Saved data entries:
*** Block opens ***

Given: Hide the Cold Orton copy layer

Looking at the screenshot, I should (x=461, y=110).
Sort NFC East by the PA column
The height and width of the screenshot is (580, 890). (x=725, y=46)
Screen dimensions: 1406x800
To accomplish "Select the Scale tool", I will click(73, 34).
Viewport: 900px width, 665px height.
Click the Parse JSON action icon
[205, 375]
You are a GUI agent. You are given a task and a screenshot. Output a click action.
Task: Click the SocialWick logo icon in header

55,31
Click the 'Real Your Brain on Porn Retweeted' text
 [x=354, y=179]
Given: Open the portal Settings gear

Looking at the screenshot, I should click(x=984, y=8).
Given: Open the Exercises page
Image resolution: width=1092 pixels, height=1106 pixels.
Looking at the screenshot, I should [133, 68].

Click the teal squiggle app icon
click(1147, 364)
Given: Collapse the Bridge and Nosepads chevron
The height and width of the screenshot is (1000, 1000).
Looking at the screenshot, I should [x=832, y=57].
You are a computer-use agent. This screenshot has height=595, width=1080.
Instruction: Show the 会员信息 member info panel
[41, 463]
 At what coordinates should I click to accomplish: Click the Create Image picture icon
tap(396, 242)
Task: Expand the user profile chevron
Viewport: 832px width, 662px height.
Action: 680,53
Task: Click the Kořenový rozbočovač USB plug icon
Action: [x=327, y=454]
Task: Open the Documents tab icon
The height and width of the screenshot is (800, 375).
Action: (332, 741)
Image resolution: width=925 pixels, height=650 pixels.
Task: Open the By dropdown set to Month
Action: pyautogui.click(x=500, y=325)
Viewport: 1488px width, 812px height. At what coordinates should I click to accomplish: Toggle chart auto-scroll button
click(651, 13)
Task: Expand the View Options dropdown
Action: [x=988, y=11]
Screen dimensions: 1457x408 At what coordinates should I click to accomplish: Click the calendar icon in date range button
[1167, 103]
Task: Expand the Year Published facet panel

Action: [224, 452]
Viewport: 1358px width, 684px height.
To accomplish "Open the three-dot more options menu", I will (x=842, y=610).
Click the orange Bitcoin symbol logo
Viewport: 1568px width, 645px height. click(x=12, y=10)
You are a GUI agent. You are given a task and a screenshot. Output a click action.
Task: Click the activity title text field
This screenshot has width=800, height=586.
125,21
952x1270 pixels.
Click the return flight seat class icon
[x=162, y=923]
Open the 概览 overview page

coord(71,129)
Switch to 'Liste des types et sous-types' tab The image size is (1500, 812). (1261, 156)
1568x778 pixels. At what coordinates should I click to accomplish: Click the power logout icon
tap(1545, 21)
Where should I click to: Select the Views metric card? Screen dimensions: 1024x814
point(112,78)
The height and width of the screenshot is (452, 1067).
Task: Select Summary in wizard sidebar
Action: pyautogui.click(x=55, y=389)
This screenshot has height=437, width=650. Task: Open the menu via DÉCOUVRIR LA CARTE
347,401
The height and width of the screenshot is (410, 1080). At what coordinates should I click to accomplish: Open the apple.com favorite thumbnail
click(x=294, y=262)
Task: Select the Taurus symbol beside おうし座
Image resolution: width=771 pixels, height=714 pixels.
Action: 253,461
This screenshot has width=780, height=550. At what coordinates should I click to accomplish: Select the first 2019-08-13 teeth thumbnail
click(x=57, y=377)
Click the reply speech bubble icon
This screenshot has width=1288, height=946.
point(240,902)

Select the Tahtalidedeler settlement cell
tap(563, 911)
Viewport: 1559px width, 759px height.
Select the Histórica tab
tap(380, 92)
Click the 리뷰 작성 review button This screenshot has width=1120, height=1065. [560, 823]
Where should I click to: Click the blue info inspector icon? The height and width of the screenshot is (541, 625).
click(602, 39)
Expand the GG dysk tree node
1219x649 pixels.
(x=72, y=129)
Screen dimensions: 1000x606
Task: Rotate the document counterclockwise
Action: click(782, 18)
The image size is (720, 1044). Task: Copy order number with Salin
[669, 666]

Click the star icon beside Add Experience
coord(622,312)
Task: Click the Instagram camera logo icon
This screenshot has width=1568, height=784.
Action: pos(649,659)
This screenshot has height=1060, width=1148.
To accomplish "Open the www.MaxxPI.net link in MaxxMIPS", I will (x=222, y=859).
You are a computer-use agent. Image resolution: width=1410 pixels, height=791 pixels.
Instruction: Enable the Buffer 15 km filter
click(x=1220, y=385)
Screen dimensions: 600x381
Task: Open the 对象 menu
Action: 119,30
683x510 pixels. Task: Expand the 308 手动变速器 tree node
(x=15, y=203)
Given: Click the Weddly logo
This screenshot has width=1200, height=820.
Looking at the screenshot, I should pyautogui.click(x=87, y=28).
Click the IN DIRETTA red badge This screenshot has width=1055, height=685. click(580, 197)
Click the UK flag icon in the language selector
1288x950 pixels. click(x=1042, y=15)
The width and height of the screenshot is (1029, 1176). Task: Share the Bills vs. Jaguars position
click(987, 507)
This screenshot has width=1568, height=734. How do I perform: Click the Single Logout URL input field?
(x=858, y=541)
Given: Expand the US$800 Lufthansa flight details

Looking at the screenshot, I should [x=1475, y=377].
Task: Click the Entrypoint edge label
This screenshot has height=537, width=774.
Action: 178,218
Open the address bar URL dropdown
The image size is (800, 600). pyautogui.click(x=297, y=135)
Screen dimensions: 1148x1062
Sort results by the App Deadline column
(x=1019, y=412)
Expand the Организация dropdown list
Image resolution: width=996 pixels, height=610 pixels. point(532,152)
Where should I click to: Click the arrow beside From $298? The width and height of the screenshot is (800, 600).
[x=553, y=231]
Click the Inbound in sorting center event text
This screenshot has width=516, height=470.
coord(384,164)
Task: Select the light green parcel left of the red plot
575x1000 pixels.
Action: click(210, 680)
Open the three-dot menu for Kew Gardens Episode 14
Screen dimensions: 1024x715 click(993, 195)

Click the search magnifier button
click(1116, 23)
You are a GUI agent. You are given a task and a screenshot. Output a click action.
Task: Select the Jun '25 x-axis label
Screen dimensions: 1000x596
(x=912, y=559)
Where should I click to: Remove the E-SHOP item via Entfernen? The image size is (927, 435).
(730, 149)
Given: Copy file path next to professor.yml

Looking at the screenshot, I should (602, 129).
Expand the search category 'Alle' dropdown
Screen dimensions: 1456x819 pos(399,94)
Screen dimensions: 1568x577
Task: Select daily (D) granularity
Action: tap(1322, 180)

*** Block closes ***

## [Problem statement]
The records above are to be repeated exactly, in their entirety.

## [Reply to the task]
Given: Hide the Cold Orton copy layer

Looking at the screenshot, I should (x=461, y=110).
Sort NFC East by the PA column
The height and width of the screenshot is (580, 890). (x=725, y=46)
Screen dimensions: 1406x800
To accomplish "Select the Scale tool", I will click(73, 34).
Viewport: 900px width, 665px height.
Click the Parse JSON action icon
[205, 375]
You are a GUI agent. You are given a task and a screenshot. Output a click action.
Task: Click the SocialWick logo icon in header

55,31
Click the 'Real Your Brain on Porn Retweeted' text
 [x=354, y=179]
Given: Open the portal Settings gear

Looking at the screenshot, I should click(x=984, y=8).
Given: Open the Exercises page
Image resolution: width=1092 pixels, height=1106 pixels.
Looking at the screenshot, I should [133, 68].

Click the teal squiggle app icon
click(1147, 364)
Given: Collapse the Bridge and Nosepads chevron
The height and width of the screenshot is (1000, 1000).
Looking at the screenshot, I should [x=832, y=57].
You are a computer-use agent. This screenshot has height=595, width=1080.
Instruction: Show the 会员信息 member info panel
[41, 463]
 At what coordinates should I click to accomplish: Click the Create Image picture icon
tap(396, 242)
Task: Expand the user profile chevron
Viewport: 832px width, 662px height.
Action: 680,53
Task: Click the Kořenový rozbočovač USB plug icon
Action: [x=327, y=454]
Task: Open the Documents tab icon
The height and width of the screenshot is (800, 375).
Action: (332, 741)
Image resolution: width=925 pixels, height=650 pixels.
Task: Open the By dropdown set to Month
Action: pyautogui.click(x=500, y=325)
Viewport: 1488px width, 812px height. At what coordinates should I click to accomplish: Toggle chart auto-scroll button
click(651, 13)
Task: Expand the View Options dropdown
Action: [x=988, y=11]
Screen dimensions: 1457x408 At what coordinates should I click to accomplish: Click the calendar icon in date range button
[1167, 103]
Task: Expand the Year Published facet panel

Action: [224, 452]
Viewport: 1358px width, 684px height.
To accomplish "Open the three-dot more options menu", I will (x=842, y=610).
Click the orange Bitcoin symbol logo
Viewport: 1568px width, 645px height. click(x=12, y=10)
You are a GUI agent. You are given a task and a screenshot. Output a click action.
Task: Click the activity title text field
This screenshot has width=800, height=586.
125,21
952x1270 pixels.
Click the return flight seat class icon
[x=162, y=923]
Open the 概览 overview page

coord(71,129)
Switch to 'Liste des types et sous-types' tab The image size is (1500, 812). (1261, 156)
1568x778 pixels. At what coordinates should I click to accomplish: Click the power logout icon
tap(1545, 21)
Where should I click to: Select the Views metric card? Screen dimensions: 1024x814
point(112,78)
The height and width of the screenshot is (452, 1067).
Task: Select Summary in wizard sidebar
Action: pyautogui.click(x=55, y=389)
This screenshot has height=437, width=650. Task: Open the menu via DÉCOUVRIR LA CARTE
347,401
The height and width of the screenshot is (410, 1080). At what coordinates should I click to accomplish: Open the apple.com favorite thumbnail
click(x=294, y=262)
Task: Select the Taurus symbol beside おうし座
Image resolution: width=771 pixels, height=714 pixels.
Action: 253,461
This screenshot has width=780, height=550. At what coordinates should I click to accomplish: Select the first 2019-08-13 teeth thumbnail
click(x=57, y=377)
Click the reply speech bubble icon
This screenshot has width=1288, height=946.
point(240,902)

Select the Tahtalidedeler settlement cell
tap(563, 911)
Viewport: 1559px width, 759px height.
Select the Histórica tab
tap(380, 92)
Click the 리뷰 작성 review button This screenshot has width=1120, height=1065. [560, 823]
Where should I click to: Click the blue info inspector icon? The height and width of the screenshot is (541, 625).
click(602, 39)
Expand the GG dysk tree node
1219x649 pixels.
(x=72, y=129)
Screen dimensions: 1000x606
Task: Rotate the document counterclockwise
Action: click(782, 18)
The image size is (720, 1044). Task: Copy order number with Salin
[669, 666]

Click the star icon beside Add Experience
coord(622,312)
Task: Click the Instagram camera logo icon
This screenshot has width=1568, height=784.
Action: pos(649,659)
This screenshot has height=1060, width=1148.
To accomplish "Open the www.MaxxPI.net link in MaxxMIPS", I will (x=222, y=859).
You are a computer-use agent. Image resolution: width=1410 pixels, height=791 pixels.
Instruction: Enable the Buffer 15 km filter
click(x=1220, y=385)
Screen dimensions: 600x381
Task: Open the 对象 menu
Action: 119,30
683x510 pixels. Task: Expand the 308 手动变速器 tree node
(x=15, y=203)
Given: Click the Weddly logo
This screenshot has width=1200, height=820.
Looking at the screenshot, I should pyautogui.click(x=87, y=28).
Click the IN DIRETTA red badge This screenshot has width=1055, height=685. click(580, 197)
Click the UK flag icon in the language selector
1288x950 pixels. click(x=1042, y=15)
The width and height of the screenshot is (1029, 1176). Task: Share the Bills vs. Jaguars position
click(987, 507)
This screenshot has width=1568, height=734. How do I perform: Click the Single Logout URL input field?
(x=858, y=541)
Given: Expand the US$800 Lufthansa flight details

Looking at the screenshot, I should [x=1475, y=377].
Task: Click the Entrypoint edge label
This screenshot has height=537, width=774.
Action: 178,218
Open the address bar URL dropdown
The image size is (800, 600). pyautogui.click(x=297, y=135)
Screen dimensions: 1148x1062
Sort results by the App Deadline column
(x=1019, y=412)
Expand the Организация dropdown list
Image resolution: width=996 pixels, height=610 pixels. point(532,152)
Where should I click to: Click the arrow beside From $298? The width and height of the screenshot is (800, 600).
[x=553, y=231]
Click the Inbound in sorting center event text
This screenshot has width=516, height=470.
coord(384,164)
Task: Select the light green parcel left of the red plot
575x1000 pixels.
Action: click(210, 680)
Open the three-dot menu for Kew Gardens Episode 14
Screen dimensions: 1024x715 click(993, 195)

Click the search magnifier button
click(1116, 23)
You are a GUI agent. You are given a task and a screenshot. Output a click action.
Task: Select the Jun '25 x-axis label
Screen dimensions: 1000x596
(x=912, y=559)
Where should I click to: Remove the E-SHOP item via Entfernen? The image size is (927, 435).
(730, 149)
Given: Copy file path next to professor.yml

Looking at the screenshot, I should (602, 129).
Expand the search category 'Alle' dropdown
Screen dimensions: 1456x819 pos(399,94)
Screen dimensions: 1568x577
Task: Select daily (D) granularity
Action: tap(1322, 180)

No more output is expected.